## TEXTE
Crise politique au Sénégal : l’opposition défie le conseil constitutionnel après la réintégration de sonko
Crise politique au Sénégal : l’opposition défie le Conseil constitutionnel après la réintégration de Sonko
Une vingtaine de députés d’opposition a franchi un cap décisif en déposant hier une requête devant le Conseil constitutionnel du Sénégal. Leur objectif ? Faire annuler la réintégration d’Ousmane Sonko comme député, une étape préalable à son élection à la présidence de l’Assemblée nationale. Dans un communiqué officiel, ces élus dénoncent une violation flagrante de l’article 54 de la Constitution et pointent du doigt le refus des autorités parlementaires de leur communiquer les documents nécessaires à leur recours.
Un recours fondé sur l’incompatibilité des fonctions
Les signataires du communiqué, issus de divers groupes parlementaires d’opposition, s’appuient sur un argumentaire juridique solide. Selon eux, Ousmane Sonko, après avoir été nommé Premier ministre puis élu député en 2024, aurait dû renoncer à ses fonctions gouvernementales pour conserver son mandat parlementaire. Sa réintégration, suivie de son accession au perchoir, constituerait une atteinte directe à la séparation des pouvoirs et au principe constitutionnel d’incompatibilité des fonctions publiques.

## CONSIGNE 1
Selon le texte sur la crise politique au Sénégal, quel article de la Constitution les députés d'opposition accusent-ils d'avoir été violé ?
## CONSIGNE 2
Reprenez le texte sur la crise politique au Sénégal là où il s'arrête et poursuivez-en la rédaction.

## DONNÉES D'ENTRÉE
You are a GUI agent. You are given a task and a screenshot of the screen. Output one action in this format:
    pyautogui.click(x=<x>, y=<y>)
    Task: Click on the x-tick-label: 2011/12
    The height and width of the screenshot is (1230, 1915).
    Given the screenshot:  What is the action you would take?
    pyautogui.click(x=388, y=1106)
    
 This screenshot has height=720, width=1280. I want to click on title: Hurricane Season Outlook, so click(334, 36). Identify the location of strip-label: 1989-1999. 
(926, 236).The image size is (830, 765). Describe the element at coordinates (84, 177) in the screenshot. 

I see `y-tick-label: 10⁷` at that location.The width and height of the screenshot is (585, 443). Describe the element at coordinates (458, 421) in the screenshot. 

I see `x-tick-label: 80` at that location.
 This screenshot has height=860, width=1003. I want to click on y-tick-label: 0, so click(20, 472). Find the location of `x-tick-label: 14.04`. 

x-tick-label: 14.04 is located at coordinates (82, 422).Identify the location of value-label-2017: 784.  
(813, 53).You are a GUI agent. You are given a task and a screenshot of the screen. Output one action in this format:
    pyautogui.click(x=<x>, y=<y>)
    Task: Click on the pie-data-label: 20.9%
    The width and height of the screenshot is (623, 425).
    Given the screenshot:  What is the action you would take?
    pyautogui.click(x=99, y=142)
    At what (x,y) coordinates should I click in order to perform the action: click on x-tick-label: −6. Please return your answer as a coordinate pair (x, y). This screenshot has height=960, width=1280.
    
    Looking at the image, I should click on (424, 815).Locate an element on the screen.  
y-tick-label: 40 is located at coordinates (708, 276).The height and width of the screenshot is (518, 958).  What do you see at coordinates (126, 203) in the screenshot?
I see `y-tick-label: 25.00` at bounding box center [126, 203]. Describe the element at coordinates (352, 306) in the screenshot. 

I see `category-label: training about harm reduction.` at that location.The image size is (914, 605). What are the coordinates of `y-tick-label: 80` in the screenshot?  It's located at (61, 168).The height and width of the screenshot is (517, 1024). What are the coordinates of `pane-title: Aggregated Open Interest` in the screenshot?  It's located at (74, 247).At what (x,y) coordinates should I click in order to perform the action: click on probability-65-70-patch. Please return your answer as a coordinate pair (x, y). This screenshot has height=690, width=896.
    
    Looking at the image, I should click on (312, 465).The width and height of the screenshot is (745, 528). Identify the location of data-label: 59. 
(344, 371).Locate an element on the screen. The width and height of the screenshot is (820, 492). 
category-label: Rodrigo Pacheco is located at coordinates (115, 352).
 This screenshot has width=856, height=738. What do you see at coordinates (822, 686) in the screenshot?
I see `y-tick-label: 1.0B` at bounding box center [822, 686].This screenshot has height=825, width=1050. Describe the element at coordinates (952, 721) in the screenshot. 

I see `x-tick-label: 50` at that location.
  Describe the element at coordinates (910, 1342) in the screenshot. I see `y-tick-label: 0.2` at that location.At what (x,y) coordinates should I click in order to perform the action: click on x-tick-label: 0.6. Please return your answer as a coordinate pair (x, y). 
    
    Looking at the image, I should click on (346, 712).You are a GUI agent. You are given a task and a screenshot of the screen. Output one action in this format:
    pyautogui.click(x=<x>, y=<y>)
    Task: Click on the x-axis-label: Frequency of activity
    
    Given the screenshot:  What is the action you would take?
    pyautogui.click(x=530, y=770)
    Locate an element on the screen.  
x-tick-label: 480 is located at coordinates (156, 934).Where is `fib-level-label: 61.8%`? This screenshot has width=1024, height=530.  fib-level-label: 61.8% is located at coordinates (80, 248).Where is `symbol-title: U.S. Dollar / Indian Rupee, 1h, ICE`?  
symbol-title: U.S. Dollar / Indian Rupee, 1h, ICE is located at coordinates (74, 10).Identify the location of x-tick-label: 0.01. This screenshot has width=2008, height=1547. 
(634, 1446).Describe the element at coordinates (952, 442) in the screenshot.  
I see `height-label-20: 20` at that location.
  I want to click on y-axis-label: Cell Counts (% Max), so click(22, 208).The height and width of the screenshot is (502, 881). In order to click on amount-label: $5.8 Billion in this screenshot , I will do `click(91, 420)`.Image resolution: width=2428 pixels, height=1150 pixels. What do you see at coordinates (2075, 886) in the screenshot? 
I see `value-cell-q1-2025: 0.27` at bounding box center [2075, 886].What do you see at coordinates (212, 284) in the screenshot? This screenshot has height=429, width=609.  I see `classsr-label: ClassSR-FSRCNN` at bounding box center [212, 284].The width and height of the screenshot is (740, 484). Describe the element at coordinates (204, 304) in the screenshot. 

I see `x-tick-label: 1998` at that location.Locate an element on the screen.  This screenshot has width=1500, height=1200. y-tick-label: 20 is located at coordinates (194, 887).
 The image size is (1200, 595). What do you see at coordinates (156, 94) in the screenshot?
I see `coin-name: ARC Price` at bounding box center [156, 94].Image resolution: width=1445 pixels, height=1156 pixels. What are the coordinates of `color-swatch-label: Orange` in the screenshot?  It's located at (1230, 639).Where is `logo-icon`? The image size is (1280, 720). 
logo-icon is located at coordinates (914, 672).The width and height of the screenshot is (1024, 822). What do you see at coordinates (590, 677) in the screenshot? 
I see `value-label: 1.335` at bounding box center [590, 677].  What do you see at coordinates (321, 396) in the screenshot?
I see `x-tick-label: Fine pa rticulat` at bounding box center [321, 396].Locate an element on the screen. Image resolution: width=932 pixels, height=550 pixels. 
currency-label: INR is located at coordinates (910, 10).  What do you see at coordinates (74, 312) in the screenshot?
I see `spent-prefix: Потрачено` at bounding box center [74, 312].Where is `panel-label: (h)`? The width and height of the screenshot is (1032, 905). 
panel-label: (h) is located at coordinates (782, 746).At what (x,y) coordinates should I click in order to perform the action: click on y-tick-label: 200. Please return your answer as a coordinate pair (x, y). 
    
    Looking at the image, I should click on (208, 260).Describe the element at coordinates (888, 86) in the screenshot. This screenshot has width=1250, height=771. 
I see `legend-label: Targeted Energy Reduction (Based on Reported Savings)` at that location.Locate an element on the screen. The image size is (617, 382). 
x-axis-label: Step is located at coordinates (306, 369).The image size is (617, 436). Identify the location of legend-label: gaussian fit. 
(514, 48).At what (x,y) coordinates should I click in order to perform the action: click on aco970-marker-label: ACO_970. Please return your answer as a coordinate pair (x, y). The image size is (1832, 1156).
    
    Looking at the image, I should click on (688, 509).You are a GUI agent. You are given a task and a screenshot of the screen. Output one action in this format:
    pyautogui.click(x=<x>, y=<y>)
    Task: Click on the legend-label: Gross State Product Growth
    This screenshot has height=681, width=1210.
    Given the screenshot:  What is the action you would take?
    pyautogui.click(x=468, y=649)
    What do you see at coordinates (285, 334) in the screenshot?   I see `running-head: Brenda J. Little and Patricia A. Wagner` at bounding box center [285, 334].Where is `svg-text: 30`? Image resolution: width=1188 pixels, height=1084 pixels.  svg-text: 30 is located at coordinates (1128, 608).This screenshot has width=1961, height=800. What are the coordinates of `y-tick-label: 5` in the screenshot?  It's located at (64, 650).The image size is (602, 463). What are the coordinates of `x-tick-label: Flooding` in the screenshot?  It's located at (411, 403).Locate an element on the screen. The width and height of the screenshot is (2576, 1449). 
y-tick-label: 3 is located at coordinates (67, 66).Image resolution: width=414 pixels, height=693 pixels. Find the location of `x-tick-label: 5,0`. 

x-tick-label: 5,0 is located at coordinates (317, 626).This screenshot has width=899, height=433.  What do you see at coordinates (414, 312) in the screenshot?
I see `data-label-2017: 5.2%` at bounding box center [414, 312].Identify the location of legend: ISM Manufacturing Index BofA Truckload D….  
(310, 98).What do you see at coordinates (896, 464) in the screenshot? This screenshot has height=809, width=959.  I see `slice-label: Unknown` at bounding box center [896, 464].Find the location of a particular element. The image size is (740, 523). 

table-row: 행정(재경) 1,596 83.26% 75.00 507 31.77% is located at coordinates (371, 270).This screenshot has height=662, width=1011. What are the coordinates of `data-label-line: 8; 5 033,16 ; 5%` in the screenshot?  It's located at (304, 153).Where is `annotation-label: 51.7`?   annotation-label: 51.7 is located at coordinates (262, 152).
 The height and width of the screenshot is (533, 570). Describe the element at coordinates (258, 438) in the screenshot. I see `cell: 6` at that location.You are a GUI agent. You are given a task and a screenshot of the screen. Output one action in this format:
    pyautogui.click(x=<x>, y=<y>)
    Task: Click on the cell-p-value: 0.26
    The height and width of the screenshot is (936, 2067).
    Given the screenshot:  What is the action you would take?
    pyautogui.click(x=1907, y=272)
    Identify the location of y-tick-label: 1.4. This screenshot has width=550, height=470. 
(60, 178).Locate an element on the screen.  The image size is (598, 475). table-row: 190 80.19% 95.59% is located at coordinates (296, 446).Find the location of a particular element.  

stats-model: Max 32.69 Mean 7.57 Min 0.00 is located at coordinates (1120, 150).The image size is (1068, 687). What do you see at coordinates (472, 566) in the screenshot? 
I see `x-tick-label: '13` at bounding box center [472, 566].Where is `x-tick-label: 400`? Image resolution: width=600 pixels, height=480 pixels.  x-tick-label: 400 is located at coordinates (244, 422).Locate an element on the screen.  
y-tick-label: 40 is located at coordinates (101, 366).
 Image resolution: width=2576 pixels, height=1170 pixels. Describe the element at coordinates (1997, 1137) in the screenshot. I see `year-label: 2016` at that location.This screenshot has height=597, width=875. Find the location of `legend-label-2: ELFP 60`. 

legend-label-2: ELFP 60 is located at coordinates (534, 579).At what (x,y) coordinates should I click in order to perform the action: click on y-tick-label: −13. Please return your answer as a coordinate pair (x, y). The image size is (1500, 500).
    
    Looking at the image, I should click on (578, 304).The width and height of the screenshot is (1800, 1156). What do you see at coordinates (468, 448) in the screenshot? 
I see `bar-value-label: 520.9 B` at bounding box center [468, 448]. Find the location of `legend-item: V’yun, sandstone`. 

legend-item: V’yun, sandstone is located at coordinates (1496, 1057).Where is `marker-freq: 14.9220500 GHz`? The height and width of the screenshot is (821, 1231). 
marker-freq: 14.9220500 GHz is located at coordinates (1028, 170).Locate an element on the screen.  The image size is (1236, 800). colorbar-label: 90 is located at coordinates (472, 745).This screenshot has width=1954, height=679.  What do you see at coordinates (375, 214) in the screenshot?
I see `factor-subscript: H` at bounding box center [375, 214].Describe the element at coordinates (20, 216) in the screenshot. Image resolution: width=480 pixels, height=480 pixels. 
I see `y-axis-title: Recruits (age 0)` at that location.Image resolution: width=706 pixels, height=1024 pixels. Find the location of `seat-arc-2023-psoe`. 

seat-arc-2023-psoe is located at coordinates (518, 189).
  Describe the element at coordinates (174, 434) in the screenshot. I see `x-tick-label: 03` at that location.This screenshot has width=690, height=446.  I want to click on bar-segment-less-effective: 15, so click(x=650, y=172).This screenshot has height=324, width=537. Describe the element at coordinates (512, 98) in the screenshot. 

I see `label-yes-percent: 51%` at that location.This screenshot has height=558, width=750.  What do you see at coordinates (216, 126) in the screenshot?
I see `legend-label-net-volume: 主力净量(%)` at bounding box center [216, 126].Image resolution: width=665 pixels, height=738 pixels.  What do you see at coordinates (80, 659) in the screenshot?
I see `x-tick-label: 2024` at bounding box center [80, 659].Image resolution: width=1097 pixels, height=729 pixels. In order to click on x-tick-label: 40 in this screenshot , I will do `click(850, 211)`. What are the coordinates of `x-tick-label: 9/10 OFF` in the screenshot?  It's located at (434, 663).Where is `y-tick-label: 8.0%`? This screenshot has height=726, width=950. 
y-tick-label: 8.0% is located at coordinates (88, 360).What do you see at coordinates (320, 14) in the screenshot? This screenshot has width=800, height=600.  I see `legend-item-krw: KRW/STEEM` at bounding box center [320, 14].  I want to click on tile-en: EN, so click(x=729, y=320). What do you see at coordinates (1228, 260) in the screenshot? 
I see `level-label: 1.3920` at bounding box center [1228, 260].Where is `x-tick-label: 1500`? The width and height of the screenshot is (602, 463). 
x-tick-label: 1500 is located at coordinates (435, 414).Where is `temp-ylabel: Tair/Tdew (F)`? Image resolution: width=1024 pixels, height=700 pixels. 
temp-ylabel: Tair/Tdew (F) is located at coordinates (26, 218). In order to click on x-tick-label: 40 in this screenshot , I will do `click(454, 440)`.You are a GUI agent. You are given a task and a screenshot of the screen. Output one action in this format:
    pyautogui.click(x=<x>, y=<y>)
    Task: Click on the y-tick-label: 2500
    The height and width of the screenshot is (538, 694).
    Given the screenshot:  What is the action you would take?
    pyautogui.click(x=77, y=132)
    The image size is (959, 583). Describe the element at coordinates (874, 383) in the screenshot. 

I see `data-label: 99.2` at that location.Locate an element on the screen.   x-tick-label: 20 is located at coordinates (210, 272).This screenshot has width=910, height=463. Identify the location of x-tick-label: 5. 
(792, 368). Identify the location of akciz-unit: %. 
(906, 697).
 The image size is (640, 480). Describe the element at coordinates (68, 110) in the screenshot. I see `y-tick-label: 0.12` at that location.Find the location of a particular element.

## VOTRE RÉPONSE 1
L'article 54 de la Constitution.

## VOTRE RÉPONSE 2
Les députés rappellent que l’article 54 de la Constitution impose une stricte séparation entre les mandats exécutifs et législatifs. En conservant ses fonctions gouvernementales, Sonko aurait, selon eux, créé une situation d’illégalité institutionnelle. Leur requête vise donc à faire reconnaître cette violation et à obtenir l’annulation des actes contestés.
Des entraves procédurales dénoncées
Outre l’argumentaire juridique, les députés soulèvent une question de transparence et de droit d’accès aux documents. Ils révèlent avoir dû recourir à des sommations d’huissier pour obtenir l’acte de réintégration de Sonko et le procès-verbal de la séance plénière du 26 mai 2026. Le Secrétaire général ainsi que le Premier Vice-Président de l’Assemblée nationale auraient tous deux refusé de leur délivrer ces pièces, pourtant publiques par nature.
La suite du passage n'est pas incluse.